### WORK INSTRUCTIONS
Wherever the word "scrollbar" occurs in the lines below, copy the whole line.

### SUPPLIED MATERIAL
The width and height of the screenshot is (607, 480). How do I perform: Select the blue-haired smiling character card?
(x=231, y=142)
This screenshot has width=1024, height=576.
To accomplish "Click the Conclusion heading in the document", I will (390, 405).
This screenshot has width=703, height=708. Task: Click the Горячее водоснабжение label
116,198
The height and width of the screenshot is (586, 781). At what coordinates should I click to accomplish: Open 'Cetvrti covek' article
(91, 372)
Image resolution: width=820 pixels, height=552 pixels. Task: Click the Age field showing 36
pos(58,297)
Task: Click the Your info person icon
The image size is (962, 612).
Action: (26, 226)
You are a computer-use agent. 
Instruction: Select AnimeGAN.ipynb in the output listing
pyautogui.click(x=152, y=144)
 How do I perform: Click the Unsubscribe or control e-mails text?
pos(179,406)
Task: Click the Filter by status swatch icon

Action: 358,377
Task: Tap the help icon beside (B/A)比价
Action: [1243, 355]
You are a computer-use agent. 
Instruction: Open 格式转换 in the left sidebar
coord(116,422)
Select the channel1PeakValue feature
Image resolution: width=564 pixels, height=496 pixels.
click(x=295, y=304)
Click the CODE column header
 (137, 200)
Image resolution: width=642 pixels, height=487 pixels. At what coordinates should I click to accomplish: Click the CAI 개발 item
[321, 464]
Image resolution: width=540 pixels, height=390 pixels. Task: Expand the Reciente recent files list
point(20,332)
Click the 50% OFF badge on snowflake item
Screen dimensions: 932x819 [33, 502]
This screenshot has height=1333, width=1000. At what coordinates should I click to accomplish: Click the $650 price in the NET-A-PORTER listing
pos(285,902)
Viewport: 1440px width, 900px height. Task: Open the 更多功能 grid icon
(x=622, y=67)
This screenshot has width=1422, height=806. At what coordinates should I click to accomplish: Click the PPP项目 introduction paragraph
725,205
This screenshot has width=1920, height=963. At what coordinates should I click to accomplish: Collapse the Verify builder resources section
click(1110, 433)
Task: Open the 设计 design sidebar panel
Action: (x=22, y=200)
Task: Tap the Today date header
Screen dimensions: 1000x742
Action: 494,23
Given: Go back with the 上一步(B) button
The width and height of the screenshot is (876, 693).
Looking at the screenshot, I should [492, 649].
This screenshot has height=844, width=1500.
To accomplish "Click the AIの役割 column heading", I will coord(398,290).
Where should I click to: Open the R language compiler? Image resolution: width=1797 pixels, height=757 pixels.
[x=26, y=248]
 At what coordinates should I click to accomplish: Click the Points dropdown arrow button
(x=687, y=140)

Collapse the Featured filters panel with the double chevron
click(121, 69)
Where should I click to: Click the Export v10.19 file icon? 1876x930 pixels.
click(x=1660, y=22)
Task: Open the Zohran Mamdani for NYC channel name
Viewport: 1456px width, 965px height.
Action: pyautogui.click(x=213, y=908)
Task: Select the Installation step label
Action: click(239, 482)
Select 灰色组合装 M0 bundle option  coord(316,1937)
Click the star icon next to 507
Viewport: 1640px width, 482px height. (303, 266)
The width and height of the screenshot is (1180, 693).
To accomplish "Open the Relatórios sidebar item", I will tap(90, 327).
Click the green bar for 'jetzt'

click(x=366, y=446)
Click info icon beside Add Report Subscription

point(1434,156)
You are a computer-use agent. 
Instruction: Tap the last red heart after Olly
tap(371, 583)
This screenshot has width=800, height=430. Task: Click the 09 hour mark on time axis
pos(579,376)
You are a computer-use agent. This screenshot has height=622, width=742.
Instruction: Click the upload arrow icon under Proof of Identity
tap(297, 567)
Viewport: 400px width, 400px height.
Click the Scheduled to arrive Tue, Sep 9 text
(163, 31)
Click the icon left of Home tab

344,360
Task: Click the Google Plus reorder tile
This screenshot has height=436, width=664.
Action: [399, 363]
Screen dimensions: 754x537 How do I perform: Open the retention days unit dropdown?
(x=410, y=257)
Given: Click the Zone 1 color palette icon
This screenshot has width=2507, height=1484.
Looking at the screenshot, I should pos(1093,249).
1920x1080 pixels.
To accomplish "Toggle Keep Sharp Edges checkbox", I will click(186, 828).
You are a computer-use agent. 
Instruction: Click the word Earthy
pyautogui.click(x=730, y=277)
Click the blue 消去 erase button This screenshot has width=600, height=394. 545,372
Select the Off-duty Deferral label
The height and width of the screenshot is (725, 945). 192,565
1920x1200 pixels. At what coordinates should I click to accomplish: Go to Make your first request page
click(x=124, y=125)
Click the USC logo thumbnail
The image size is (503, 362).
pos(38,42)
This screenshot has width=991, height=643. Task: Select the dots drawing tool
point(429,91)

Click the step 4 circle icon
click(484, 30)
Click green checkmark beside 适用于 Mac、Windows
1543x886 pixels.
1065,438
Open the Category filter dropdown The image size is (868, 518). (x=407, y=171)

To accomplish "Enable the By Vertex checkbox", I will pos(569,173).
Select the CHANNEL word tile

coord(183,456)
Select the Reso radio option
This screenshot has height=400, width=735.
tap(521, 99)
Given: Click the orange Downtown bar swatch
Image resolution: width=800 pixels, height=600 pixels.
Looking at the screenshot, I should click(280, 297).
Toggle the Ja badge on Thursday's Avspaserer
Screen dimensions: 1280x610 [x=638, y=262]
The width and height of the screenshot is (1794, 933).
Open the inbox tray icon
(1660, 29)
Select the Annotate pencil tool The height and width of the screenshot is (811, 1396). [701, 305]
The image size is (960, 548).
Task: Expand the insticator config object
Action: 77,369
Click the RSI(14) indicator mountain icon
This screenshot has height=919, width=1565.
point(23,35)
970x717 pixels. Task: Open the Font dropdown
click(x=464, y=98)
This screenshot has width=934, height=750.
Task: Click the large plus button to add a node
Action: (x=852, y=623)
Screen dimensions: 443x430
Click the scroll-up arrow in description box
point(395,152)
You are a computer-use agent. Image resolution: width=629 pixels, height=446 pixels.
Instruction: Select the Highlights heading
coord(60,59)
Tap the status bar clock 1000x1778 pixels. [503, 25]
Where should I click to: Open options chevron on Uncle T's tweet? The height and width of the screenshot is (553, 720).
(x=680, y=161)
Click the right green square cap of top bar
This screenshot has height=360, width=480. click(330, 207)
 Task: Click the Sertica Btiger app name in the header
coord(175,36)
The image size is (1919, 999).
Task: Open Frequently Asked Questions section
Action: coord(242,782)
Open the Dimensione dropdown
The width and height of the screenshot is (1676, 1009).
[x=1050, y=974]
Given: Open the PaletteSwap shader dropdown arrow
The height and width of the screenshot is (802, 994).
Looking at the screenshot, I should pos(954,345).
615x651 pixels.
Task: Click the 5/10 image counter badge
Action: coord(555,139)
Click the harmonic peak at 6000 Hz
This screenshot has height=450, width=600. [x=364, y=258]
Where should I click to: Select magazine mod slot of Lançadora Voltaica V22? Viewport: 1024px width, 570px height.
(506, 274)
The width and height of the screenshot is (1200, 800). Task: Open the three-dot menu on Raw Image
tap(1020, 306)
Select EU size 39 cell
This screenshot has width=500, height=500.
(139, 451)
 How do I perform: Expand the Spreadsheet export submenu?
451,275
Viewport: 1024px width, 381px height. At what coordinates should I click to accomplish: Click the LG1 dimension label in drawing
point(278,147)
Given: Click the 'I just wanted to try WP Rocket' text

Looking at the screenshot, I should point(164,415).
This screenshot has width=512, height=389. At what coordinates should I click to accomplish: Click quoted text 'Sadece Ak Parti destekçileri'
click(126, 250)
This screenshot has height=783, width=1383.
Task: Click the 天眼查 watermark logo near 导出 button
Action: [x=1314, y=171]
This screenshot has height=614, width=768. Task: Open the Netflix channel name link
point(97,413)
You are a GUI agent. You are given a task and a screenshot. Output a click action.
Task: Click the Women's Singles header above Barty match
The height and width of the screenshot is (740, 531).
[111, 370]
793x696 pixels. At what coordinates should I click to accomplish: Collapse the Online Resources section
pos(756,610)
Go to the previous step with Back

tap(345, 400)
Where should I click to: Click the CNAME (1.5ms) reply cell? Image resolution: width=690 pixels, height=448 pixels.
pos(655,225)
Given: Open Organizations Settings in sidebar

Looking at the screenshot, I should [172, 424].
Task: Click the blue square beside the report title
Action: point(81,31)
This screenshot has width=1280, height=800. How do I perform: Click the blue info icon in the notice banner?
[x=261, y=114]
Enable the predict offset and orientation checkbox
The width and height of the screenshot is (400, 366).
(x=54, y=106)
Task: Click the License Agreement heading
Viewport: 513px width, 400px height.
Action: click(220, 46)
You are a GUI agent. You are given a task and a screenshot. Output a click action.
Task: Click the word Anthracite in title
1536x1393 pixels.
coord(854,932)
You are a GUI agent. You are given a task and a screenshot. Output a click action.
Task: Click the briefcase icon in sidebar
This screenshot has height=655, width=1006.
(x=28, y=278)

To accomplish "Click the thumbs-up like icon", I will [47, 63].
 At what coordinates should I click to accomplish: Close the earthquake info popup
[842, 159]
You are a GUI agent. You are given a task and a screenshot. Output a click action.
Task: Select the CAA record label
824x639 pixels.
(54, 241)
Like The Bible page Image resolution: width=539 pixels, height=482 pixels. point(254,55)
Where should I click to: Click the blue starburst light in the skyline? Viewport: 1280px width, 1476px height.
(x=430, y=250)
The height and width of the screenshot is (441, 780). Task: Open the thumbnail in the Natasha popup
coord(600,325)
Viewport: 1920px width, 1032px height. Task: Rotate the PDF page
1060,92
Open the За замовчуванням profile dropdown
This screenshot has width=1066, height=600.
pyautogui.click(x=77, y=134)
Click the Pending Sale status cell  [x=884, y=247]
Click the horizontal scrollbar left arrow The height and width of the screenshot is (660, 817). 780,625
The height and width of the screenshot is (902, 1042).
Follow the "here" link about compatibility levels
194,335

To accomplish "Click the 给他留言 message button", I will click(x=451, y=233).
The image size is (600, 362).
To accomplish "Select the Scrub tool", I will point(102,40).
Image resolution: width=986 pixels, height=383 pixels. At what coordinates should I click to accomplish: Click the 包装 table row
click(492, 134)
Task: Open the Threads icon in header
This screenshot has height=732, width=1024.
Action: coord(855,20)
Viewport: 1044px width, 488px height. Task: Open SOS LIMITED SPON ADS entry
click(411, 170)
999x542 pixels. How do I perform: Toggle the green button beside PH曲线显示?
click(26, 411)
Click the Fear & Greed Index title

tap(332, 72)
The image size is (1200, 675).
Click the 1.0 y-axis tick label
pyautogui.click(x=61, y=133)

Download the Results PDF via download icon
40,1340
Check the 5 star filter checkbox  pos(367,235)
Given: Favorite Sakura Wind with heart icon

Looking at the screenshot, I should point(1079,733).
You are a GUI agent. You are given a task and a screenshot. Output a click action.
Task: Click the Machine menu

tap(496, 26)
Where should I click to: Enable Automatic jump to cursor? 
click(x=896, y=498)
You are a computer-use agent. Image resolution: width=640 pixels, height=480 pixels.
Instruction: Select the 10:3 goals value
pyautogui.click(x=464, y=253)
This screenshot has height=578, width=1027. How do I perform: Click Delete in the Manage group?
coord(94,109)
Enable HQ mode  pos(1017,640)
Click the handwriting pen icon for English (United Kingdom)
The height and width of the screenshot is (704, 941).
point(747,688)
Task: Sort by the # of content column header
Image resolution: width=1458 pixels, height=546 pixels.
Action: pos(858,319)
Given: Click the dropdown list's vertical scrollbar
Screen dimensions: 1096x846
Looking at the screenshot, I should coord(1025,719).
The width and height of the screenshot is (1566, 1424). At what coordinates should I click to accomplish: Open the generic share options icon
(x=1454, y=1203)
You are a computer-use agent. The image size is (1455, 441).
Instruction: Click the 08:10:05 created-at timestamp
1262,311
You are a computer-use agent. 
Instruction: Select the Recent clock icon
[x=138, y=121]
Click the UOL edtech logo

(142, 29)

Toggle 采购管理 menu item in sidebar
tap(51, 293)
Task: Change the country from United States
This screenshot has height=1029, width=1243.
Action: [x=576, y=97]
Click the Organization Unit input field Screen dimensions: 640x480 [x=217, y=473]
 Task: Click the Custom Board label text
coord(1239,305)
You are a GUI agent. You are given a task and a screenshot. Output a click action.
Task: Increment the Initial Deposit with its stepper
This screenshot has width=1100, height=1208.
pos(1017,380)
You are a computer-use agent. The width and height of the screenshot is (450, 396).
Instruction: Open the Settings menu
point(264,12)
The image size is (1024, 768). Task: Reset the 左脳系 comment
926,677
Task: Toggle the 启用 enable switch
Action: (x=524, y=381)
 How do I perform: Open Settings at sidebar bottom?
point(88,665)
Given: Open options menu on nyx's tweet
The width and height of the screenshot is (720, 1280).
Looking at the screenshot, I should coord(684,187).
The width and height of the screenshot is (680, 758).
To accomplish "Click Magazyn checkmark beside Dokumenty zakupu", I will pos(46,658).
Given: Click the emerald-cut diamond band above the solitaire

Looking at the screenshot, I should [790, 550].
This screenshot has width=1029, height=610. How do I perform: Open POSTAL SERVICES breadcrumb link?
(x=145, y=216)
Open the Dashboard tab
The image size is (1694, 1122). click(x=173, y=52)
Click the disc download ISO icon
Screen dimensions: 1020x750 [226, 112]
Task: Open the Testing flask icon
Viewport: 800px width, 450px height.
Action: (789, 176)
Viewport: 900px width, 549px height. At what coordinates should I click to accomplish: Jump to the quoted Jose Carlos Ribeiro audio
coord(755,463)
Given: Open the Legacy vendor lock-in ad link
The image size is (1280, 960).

### SOLUTION TO THE EXERCISE
Click the horizontal scrollbar left arrow The height and width of the screenshot is (660, 817). 780,625
Given: Click the dropdown list's vertical scrollbar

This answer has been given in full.